§ **WORK TO COMPLETE**
Write out the lines of the listing verbatim, beginning with the line that contains "The height and width of the screenshot is (1280, 756)." and continuing through the final line of the listing.

Entries on where items appear
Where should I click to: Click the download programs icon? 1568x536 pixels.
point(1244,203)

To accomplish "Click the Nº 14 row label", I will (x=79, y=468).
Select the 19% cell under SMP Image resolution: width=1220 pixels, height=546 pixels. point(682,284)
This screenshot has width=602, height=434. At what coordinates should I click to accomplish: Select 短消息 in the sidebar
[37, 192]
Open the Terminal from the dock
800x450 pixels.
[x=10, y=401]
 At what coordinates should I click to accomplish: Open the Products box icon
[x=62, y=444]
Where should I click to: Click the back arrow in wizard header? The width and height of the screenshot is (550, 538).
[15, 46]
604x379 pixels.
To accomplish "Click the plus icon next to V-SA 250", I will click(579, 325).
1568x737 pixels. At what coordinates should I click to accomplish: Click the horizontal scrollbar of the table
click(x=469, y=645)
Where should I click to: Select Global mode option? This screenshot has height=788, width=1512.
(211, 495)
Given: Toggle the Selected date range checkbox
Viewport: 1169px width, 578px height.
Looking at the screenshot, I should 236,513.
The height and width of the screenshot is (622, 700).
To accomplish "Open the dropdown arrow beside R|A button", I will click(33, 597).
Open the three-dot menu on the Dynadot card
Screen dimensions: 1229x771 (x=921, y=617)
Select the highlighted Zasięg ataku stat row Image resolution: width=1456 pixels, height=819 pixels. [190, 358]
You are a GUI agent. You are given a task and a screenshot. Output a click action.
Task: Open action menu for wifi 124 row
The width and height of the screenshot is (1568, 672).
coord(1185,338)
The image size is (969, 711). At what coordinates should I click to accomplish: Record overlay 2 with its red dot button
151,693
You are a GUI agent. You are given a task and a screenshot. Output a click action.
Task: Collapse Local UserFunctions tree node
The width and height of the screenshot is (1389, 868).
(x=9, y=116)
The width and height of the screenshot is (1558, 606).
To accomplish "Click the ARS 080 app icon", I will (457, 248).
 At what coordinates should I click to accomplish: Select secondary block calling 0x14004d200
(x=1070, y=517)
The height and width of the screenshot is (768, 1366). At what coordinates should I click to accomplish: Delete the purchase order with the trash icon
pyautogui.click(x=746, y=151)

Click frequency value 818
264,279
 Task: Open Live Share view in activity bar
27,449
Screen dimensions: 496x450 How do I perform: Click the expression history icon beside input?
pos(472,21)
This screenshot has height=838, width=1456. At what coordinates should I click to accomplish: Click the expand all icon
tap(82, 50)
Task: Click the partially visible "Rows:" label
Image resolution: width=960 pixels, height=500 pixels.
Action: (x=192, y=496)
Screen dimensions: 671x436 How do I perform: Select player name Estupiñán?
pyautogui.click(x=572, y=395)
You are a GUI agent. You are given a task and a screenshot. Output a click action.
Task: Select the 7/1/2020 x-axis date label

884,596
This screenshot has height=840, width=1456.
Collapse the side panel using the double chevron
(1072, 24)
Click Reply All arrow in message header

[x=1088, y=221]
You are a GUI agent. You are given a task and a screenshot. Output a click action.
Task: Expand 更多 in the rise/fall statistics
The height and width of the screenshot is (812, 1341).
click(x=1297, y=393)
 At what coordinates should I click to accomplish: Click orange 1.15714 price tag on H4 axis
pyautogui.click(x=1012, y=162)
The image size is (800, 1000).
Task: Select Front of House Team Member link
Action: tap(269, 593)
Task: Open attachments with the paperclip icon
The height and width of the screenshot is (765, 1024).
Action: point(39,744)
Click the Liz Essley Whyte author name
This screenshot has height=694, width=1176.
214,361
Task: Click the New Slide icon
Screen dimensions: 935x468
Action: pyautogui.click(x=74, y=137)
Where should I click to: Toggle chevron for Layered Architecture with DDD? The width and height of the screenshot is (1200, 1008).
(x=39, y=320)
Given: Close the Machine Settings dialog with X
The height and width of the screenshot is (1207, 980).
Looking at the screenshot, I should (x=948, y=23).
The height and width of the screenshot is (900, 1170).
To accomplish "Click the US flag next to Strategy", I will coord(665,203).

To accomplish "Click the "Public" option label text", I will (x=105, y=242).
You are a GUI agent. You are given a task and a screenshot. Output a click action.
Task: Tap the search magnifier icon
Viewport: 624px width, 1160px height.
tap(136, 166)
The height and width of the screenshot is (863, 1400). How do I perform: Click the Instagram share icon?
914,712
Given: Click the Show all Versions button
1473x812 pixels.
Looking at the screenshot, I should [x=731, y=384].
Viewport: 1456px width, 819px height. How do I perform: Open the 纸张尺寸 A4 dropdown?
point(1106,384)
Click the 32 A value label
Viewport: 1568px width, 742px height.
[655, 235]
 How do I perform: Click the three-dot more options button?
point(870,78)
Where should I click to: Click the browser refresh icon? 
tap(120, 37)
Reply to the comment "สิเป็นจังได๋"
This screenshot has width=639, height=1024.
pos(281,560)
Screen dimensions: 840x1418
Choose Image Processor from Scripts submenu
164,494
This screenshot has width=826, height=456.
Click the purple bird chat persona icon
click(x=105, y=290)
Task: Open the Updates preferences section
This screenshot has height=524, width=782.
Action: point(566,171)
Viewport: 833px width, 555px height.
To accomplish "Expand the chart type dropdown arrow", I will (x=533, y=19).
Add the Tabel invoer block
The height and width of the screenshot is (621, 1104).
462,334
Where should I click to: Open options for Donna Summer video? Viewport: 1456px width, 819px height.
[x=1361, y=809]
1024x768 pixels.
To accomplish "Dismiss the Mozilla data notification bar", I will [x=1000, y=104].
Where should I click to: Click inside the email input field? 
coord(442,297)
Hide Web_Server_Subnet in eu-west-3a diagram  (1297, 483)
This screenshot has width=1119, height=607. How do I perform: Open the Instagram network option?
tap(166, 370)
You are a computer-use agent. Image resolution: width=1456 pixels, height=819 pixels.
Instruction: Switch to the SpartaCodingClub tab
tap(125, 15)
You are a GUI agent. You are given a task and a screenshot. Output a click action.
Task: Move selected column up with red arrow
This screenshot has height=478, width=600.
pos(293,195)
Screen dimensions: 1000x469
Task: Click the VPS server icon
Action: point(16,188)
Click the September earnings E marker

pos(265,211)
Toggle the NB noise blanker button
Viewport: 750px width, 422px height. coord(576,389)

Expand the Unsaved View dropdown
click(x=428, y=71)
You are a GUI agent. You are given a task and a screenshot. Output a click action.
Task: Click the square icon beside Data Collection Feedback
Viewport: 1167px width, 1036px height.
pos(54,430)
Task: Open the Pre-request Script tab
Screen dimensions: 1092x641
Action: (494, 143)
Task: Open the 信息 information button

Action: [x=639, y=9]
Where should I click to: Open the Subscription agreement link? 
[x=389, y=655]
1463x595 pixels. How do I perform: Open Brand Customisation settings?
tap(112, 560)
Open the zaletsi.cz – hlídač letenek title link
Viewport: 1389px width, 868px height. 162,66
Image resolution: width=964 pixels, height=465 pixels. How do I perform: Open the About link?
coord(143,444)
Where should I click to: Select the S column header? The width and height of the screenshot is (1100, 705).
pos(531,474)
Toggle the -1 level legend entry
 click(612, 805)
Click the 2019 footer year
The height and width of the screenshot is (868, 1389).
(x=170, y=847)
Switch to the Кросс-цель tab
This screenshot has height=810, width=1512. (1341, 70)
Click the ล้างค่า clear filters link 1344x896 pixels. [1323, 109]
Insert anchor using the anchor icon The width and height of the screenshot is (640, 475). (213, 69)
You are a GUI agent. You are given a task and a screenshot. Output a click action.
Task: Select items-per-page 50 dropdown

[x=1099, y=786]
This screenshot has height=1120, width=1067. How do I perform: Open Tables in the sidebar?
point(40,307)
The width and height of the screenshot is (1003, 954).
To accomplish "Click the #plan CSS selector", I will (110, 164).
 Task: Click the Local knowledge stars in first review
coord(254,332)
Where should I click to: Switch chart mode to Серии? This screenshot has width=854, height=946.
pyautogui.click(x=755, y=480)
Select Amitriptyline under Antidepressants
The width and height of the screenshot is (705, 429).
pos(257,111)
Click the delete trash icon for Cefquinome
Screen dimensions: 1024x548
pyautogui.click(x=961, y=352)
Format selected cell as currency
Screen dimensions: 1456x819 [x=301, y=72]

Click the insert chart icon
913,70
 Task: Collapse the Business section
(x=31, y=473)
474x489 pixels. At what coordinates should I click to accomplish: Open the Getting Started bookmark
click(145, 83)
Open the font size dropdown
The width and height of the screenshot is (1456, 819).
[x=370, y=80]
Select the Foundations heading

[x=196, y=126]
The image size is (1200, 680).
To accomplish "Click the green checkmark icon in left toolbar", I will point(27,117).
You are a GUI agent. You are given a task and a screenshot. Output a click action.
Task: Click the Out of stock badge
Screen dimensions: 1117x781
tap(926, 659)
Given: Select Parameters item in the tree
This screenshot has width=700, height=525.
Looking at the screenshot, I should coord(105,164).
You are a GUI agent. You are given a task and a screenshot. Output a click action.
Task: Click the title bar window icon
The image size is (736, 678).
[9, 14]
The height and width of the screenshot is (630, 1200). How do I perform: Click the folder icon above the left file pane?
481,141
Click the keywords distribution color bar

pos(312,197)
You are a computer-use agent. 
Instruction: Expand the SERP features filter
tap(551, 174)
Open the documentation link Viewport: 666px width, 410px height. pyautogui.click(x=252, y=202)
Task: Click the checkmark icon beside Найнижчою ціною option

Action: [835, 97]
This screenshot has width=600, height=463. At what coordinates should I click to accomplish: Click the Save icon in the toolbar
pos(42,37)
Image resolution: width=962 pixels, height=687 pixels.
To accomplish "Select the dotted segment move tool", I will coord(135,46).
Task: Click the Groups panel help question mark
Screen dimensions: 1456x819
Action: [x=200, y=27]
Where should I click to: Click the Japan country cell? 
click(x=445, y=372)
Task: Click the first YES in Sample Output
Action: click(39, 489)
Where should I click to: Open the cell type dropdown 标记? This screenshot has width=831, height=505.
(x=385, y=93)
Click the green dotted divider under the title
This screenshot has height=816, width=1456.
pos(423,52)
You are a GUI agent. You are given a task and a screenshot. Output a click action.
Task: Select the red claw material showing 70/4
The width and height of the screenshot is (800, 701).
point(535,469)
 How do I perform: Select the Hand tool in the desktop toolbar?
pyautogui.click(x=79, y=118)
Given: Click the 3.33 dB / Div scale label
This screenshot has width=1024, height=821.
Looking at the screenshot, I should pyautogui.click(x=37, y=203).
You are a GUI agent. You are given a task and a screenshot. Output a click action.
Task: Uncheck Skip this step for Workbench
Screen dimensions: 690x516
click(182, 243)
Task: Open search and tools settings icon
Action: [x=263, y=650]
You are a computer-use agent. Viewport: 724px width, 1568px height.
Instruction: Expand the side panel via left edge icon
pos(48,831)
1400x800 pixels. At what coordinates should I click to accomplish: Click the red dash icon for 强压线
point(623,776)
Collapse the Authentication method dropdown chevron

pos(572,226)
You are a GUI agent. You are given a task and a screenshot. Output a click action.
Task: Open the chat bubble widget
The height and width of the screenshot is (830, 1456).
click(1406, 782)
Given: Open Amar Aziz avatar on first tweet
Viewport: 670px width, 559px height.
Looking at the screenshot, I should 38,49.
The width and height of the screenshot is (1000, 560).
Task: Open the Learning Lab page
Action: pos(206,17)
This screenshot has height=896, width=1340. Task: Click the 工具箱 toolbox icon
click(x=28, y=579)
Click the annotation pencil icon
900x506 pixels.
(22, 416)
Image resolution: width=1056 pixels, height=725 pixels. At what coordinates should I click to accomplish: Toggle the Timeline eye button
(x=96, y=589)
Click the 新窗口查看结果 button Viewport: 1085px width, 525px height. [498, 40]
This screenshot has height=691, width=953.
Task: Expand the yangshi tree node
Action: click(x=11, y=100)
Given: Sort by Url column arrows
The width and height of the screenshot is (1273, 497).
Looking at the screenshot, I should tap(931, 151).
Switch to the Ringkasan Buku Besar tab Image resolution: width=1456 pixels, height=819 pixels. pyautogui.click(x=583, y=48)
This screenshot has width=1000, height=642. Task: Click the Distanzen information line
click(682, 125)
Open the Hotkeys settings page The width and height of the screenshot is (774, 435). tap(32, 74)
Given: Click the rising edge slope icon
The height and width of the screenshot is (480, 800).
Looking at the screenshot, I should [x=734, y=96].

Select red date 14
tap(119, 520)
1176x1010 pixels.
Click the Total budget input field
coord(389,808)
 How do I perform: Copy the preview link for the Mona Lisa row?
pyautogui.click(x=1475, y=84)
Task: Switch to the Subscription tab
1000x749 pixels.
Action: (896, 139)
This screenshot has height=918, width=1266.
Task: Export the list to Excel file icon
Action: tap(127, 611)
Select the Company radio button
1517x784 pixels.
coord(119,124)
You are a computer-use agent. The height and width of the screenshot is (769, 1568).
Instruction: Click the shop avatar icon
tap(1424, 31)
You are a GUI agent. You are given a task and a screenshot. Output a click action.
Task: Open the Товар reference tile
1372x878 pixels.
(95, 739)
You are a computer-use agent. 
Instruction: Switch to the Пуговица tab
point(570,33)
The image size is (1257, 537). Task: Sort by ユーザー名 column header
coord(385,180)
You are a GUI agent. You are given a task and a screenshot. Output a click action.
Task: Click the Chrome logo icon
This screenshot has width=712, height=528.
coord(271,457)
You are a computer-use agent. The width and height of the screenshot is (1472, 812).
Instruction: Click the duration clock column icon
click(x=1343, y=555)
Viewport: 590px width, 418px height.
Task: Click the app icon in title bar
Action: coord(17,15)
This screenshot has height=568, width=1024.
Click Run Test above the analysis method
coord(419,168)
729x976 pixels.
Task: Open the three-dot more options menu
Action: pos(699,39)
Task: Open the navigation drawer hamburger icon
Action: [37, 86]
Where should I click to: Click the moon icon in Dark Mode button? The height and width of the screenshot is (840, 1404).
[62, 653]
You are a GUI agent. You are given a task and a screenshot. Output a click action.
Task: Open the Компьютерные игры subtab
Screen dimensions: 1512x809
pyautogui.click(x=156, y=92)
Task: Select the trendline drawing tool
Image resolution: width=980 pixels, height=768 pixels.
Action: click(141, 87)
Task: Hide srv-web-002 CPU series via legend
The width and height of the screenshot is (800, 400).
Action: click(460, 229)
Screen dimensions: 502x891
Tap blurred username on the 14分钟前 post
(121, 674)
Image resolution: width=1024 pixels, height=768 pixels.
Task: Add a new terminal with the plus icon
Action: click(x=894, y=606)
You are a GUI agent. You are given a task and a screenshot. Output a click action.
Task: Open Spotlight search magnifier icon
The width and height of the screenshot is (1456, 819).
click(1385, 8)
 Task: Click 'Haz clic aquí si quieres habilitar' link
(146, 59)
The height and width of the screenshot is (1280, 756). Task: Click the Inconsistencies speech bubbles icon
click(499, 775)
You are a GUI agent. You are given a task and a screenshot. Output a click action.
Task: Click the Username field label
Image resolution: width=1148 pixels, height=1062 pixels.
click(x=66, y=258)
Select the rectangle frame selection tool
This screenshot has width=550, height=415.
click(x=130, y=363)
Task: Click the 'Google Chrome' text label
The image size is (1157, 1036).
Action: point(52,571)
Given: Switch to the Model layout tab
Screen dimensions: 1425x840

§ **RESULT BELOW**
The height and width of the screenshot is (1280, 756). Task: Click the Inconsistencies speech bubbles icon
click(499, 775)
You are a GUI agent. You are given a task and a screenshot. Output a click action.
Task: Click the Username field label
Image resolution: width=1148 pixels, height=1062 pixels.
click(x=66, y=258)
Select the rectangle frame selection tool
This screenshot has width=550, height=415.
click(x=130, y=363)
Task: Click the 'Google Chrome' text label
The image size is (1157, 1036).
Action: point(52,571)
Given: Switch to the Model layout tab
Screen dimensions: 1425x840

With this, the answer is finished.